=== ENTRIES PROVIDED ===

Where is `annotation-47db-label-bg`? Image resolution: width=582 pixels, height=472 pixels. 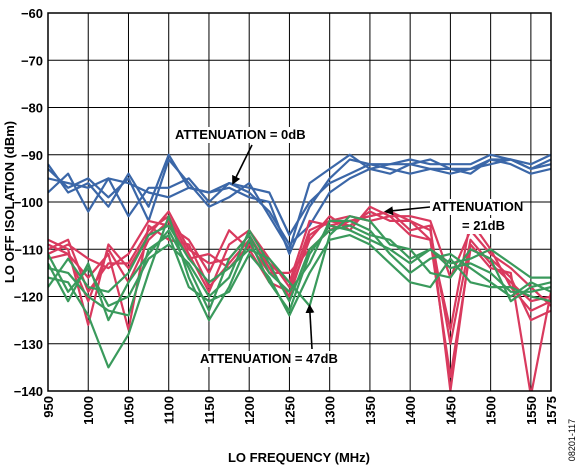 annotation-47db-label-bg is located at coordinates (271, 359).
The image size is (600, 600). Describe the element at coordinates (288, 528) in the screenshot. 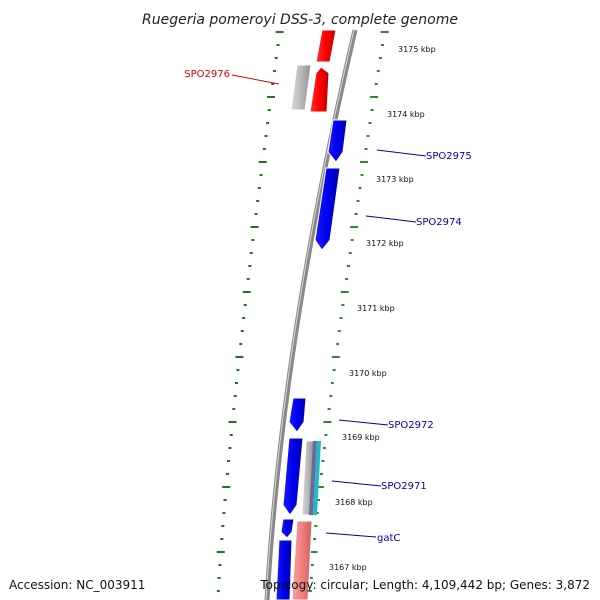

I see `gene-feature-small-blue` at that location.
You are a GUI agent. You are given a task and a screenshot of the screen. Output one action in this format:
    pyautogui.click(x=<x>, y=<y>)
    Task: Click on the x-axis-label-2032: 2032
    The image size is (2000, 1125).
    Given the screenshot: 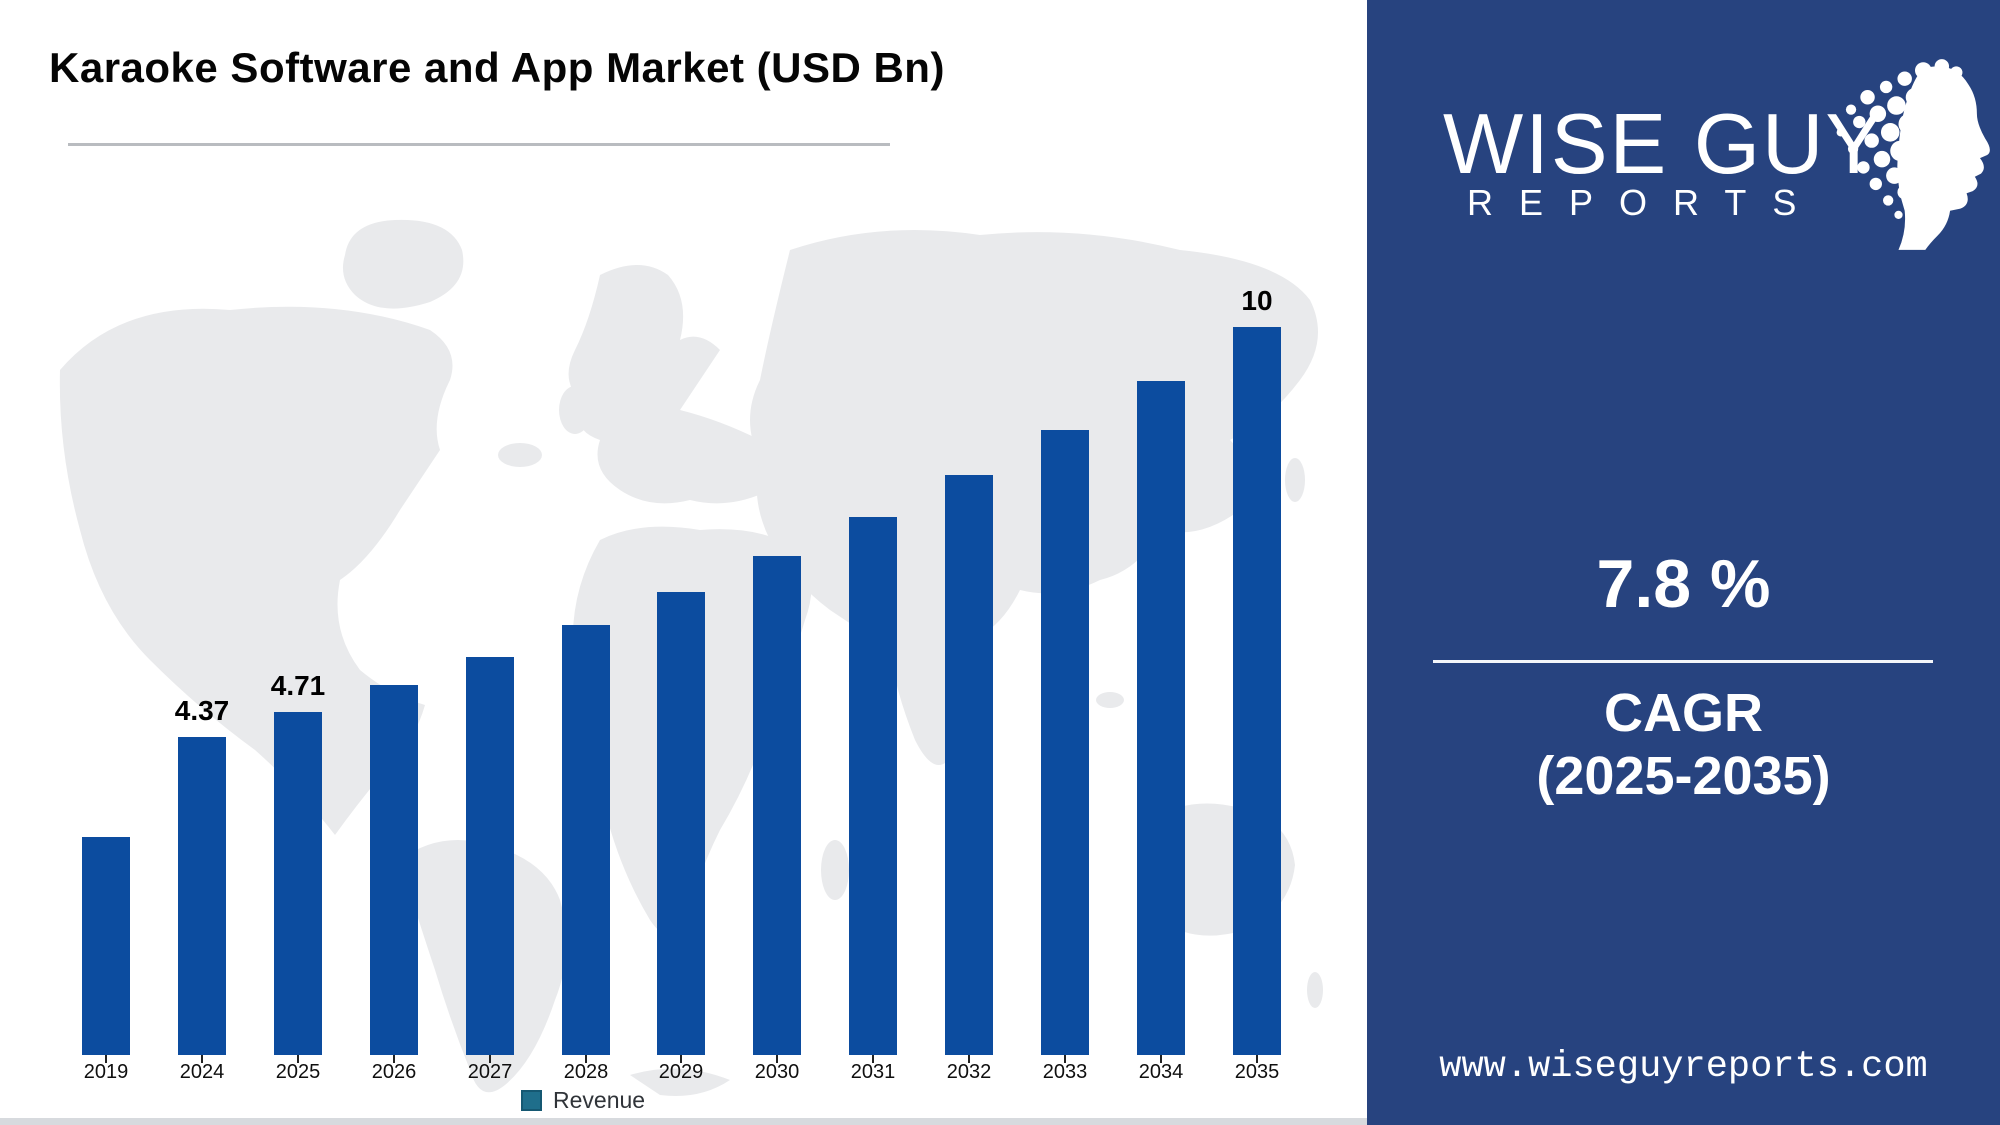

===

# [THE TASK]
Copy the records word for word from the line with "You are a GUI" through the end of the records. Leave the pictures out.

# [WRITTEN RESPONSE]
You are a GUI agent. You are given a task and a screenshot of the screen. Output one action in this format:
    pyautogui.click(x=<x>, y=<y>)
    Task: Click on the x-axis-label-2032: 2032
    The image size is (2000, 1125).
    Given the screenshot: 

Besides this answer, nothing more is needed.